| Texto de referencia |
==*==

MAIXABEL: La épica de la reconciliación

Maixabel es tanto el título de la nueva película de Icíar Bollaín, tras la fabulosa La boda de Rosa, que estrenó en agosto del año pasado, como el nombre de la viuda de Juan María Jáuregui, Gobernador Civil de Guipúzcoa, a quien ETA asesinó el 29 de julio de 2000.

Maixabel, película, reconstruye la historia real no tanto del asesinato, que vemos, o de la encarcelación de los culpables, que también ocurre en breve en el metraje, sino de algo mucho más llamativo: la petición de uno de los asesinos de Juan Mari, como era conocido, a su viuda de encontrarse con ella para pedirle perdón y darle explicaciones, cita aceptada por parte de Maixabel para el encuentro.

Maixabel Lasa, que ha sido partícipe del proceso de rodaje junto al equipo y a la actriz que le da vida en la ficción, Blanca Portillo, demostró una enorme valentía, accediendo a ser una de las partícipes de estos cara a cara a petición de los presos arrepentidos dentro de lo que se denominó La Vía Nanclares, por la cárcel de Nanclares de Oca en la que agrupaban a quienes habían decidido alejarse de la banda.

No era fácil que un victimario, como se les conocía a los asesinos, le pidiera un encuentro a su víctima. Y que ésta accediera, tampoco. La familia, los conocidos, el qué dirán. Pero Maixabel sabía que Juan Mari sí habría hablado con ellos y ella quiere saber. Así que adelante.

==*==

Registros de un conjunto de datos
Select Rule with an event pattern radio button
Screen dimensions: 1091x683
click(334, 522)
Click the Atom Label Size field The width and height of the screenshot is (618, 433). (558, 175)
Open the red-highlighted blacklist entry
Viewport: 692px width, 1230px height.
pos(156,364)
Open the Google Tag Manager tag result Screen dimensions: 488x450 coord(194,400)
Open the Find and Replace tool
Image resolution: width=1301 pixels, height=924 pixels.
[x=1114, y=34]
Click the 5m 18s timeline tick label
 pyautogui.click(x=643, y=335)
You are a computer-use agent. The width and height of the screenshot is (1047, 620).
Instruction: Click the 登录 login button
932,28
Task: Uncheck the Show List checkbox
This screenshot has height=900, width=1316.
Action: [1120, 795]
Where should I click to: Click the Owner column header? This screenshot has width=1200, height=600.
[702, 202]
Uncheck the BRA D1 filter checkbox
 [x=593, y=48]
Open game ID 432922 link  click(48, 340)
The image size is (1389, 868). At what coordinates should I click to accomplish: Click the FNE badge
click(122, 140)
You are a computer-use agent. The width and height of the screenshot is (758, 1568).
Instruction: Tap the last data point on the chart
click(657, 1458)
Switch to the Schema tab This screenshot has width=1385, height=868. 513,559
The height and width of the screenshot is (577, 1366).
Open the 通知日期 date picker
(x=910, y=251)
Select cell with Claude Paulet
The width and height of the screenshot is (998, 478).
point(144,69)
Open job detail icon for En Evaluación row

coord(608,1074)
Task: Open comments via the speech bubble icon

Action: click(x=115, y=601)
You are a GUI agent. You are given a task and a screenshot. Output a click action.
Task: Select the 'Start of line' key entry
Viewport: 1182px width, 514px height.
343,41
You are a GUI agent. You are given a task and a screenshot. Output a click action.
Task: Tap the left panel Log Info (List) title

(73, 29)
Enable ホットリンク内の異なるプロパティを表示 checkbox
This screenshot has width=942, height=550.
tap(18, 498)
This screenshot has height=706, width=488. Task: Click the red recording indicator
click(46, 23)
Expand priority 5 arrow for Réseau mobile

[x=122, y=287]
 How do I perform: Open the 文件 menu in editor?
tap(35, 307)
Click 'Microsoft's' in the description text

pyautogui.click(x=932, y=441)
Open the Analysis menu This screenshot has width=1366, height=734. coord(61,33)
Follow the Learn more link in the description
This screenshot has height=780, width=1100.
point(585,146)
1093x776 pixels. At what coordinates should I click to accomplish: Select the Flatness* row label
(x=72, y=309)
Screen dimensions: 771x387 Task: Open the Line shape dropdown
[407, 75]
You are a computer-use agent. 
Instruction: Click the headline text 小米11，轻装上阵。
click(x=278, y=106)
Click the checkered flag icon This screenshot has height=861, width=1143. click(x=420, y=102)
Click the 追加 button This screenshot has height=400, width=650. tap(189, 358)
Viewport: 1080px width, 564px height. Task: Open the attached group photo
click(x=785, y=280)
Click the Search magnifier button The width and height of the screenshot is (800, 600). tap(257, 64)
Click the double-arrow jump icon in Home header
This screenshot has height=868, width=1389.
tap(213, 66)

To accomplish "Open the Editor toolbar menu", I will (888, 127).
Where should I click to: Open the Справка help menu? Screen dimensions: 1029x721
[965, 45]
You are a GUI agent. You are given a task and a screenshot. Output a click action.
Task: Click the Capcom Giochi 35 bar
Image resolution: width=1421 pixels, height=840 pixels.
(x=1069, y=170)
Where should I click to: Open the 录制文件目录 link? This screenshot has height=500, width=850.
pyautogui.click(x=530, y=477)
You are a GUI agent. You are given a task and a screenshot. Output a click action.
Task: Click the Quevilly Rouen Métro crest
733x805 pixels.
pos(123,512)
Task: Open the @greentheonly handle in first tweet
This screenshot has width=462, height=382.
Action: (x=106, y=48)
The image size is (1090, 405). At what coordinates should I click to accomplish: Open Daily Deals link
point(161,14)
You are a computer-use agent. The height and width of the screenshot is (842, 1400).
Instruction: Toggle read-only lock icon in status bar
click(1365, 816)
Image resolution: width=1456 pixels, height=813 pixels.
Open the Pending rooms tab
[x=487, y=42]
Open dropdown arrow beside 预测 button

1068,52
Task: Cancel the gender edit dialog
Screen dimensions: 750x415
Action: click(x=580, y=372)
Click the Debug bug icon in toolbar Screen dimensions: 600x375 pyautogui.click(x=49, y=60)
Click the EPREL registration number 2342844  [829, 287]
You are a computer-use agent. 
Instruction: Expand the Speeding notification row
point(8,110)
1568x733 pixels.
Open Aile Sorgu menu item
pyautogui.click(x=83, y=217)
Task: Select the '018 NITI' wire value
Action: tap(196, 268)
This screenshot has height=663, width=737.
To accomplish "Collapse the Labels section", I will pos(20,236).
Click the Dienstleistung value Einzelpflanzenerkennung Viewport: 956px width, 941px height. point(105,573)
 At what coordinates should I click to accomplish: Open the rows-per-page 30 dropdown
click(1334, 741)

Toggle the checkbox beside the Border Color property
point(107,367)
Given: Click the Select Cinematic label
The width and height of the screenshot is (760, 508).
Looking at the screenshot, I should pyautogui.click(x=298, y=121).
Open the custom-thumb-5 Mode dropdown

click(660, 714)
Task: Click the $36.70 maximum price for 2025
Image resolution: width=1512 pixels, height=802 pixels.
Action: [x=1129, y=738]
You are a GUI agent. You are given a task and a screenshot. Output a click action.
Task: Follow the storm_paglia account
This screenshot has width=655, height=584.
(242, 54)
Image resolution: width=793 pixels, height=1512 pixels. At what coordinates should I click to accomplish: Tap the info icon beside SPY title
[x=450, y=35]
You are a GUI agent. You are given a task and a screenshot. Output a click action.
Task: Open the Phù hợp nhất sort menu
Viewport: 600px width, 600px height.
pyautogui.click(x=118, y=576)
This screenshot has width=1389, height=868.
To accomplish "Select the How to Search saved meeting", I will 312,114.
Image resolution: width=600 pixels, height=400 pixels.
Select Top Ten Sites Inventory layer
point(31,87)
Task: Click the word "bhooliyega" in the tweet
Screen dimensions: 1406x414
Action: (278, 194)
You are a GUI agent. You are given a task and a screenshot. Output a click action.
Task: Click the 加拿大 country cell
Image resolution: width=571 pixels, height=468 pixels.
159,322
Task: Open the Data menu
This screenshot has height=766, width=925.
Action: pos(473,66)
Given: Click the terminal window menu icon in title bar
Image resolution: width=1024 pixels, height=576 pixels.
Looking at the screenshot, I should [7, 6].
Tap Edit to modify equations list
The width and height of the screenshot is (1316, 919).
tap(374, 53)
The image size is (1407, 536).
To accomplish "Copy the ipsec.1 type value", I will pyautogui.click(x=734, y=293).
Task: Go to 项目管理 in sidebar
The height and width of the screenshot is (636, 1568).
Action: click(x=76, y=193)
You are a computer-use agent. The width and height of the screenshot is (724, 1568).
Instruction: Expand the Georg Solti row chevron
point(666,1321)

==*==

| Ejercicios propuestos |
(a) Según la reseña, ¿en qué fecha asesinó ETA a Juan María Jáuregui?
(b) Copia el fragmento de la reseña entre "Maixabel, película, reconstruye" y "para el encuentro.", ambos incluidos, cambiando "viuda" por "esposa".
(c) De acuerdo con la reseña, ¿por qué siguió adelante Maixabel con el encuentro pese a lo difícil que resultaba?
Los datos constituyen un material aparte.

| Respuestas en orden |
(a) El 29 de julio de 2000.

(b)
Maixabel, película, reconstruye la historia real no tanto del asesinato, que vemos, o de la encarcelación de los culpables, que también ocurre en breve en el metraje, sino de algo mucho más llamativo: la petición de uno de los asesinos de Juan Mari, como era conocido, a su esposa de encontrarse con ella para pedirle perdón y darle explicaciones, cita aceptada por parte de Maixabel para el encuentro.

(c) Porque sabía que Juan Mari sí habría hablado con ellos, y ella quería saber.